> _Stored data_:
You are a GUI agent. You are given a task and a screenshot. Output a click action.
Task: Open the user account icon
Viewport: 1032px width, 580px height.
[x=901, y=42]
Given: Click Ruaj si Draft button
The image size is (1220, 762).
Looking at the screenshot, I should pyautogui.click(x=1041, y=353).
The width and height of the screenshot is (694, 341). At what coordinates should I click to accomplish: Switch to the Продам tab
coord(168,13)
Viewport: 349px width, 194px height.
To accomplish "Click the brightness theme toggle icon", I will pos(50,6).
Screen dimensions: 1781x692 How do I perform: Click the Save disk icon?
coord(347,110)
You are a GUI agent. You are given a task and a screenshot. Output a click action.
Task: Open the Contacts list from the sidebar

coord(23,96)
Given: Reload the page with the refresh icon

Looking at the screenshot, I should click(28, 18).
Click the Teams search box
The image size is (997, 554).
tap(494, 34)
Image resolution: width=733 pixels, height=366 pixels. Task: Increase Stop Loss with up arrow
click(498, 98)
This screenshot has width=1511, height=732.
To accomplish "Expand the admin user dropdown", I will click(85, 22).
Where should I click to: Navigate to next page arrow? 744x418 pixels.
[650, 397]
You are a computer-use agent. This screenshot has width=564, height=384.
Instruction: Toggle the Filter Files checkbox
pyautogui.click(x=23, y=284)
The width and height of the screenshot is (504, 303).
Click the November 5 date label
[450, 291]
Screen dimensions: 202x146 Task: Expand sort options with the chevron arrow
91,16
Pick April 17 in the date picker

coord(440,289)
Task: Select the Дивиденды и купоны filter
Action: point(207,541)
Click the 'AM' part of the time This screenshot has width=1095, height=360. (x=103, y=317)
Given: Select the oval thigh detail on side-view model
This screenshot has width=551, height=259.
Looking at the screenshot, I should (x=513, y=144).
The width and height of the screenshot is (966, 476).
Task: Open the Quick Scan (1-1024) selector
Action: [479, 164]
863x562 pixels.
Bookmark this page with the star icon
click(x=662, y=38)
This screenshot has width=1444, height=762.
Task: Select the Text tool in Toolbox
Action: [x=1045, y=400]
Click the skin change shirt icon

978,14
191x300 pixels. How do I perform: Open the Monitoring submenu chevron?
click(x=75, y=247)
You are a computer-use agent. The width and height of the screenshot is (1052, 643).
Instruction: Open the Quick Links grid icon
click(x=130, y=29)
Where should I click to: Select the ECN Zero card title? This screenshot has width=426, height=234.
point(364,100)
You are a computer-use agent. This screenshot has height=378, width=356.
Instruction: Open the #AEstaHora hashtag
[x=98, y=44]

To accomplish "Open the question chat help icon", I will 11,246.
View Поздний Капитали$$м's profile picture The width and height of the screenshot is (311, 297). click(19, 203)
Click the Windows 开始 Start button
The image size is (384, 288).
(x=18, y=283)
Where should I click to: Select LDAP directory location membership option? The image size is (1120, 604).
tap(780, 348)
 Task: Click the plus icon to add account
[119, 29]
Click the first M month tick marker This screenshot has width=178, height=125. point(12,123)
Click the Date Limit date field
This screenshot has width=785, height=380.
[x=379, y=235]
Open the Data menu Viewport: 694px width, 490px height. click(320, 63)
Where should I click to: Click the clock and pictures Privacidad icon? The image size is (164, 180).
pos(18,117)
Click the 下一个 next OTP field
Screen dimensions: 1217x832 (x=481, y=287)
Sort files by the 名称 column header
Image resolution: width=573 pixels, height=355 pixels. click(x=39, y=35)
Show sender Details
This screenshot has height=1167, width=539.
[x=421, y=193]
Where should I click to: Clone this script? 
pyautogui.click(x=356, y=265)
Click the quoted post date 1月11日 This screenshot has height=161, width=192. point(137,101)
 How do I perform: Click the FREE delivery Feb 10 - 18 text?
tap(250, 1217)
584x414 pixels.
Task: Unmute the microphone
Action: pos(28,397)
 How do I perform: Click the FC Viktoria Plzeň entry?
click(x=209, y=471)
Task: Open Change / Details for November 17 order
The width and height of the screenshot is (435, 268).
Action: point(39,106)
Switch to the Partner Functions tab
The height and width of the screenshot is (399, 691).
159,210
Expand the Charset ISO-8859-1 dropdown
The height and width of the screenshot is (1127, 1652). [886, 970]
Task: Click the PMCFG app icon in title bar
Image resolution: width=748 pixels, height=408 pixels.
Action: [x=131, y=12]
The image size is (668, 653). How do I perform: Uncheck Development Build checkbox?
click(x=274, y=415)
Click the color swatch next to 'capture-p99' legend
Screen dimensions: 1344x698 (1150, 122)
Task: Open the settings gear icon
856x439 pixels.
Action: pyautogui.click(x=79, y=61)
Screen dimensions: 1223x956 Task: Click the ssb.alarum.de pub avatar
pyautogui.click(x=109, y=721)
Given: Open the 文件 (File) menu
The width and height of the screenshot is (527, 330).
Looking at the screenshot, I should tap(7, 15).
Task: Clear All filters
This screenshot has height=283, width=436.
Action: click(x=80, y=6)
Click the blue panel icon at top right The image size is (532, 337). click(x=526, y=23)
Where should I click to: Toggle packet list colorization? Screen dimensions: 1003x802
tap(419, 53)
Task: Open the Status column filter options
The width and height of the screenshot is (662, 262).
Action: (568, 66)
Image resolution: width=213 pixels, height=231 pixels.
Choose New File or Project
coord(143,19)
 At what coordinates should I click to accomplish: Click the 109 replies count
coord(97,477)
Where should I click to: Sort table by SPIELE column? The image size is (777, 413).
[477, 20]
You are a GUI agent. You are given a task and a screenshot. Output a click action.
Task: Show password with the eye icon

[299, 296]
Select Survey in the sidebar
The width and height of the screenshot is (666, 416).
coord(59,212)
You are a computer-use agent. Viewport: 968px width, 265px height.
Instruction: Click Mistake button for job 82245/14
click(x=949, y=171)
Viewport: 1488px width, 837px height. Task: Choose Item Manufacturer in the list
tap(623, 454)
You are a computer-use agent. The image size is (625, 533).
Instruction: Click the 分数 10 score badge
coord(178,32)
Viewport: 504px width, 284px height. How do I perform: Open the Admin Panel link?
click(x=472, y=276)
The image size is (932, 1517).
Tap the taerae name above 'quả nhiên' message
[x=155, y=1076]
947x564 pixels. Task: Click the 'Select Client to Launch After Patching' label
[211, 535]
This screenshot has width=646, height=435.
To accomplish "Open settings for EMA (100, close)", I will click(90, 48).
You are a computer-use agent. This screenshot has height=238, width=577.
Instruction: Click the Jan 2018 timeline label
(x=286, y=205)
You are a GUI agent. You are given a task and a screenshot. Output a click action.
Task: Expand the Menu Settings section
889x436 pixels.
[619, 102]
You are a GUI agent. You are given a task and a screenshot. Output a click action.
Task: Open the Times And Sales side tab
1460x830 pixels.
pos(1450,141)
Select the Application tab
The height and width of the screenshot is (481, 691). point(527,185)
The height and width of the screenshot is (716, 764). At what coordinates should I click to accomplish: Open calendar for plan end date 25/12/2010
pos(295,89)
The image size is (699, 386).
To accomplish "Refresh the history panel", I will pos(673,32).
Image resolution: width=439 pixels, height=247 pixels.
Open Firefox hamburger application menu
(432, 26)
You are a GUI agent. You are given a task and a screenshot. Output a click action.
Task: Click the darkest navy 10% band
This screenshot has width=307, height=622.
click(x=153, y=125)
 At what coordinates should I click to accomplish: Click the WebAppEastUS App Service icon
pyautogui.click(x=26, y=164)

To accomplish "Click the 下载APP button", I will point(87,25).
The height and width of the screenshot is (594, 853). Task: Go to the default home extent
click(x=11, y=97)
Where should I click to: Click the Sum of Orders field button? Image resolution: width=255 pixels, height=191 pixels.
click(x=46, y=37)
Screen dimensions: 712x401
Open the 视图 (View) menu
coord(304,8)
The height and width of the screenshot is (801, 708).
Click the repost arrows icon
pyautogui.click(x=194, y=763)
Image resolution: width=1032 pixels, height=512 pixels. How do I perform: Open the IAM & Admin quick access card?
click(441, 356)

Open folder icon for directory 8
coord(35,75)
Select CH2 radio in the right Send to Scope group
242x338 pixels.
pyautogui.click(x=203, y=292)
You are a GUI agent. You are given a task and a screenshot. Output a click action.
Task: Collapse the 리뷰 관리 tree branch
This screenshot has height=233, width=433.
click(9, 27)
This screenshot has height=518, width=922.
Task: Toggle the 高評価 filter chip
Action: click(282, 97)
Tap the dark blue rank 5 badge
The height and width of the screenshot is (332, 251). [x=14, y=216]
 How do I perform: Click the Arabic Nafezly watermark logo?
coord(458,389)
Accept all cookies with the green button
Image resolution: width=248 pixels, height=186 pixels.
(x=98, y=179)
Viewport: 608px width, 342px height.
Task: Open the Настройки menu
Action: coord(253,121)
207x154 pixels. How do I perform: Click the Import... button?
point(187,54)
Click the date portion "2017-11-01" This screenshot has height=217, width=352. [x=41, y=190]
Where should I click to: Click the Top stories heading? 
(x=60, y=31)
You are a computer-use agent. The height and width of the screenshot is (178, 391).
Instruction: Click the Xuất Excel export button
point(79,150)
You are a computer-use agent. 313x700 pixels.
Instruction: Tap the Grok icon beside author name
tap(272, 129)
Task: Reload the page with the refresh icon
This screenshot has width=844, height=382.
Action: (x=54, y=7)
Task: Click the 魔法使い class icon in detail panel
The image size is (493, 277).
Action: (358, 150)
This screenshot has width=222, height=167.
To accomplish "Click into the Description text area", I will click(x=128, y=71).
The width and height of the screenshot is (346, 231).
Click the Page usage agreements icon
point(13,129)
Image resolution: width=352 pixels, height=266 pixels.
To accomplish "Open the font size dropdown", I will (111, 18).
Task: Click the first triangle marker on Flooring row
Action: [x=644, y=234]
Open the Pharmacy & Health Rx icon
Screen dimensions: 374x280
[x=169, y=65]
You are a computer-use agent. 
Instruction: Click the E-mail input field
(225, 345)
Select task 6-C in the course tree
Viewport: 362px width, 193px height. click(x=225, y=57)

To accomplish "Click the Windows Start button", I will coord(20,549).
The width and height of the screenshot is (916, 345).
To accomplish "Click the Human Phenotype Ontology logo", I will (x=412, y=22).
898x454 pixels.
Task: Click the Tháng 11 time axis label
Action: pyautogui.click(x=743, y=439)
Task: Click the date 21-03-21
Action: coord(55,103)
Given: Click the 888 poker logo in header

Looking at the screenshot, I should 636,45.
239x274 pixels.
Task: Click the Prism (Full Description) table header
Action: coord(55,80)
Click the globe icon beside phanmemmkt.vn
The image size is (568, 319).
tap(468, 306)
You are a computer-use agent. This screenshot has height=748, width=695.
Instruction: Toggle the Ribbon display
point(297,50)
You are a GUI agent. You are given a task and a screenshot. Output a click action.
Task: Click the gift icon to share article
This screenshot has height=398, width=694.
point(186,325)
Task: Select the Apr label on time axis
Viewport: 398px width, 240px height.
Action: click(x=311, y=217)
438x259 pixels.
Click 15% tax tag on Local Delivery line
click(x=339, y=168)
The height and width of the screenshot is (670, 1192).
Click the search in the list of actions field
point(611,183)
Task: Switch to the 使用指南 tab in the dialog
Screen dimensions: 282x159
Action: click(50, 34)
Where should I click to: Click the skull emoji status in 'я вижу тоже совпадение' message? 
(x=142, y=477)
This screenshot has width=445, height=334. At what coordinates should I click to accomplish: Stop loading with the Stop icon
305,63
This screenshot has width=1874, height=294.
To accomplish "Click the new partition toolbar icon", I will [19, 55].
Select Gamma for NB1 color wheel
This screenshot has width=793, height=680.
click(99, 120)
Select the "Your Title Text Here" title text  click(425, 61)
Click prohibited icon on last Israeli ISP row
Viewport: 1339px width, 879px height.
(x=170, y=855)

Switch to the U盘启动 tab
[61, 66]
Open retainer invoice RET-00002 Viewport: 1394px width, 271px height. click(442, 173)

> _Work request_:
Only lines with the word "Details" are wanted; pull each of them from the records.

> _Exercise solution_:
Show sender Details
Task: Open Change / Details for November 17 order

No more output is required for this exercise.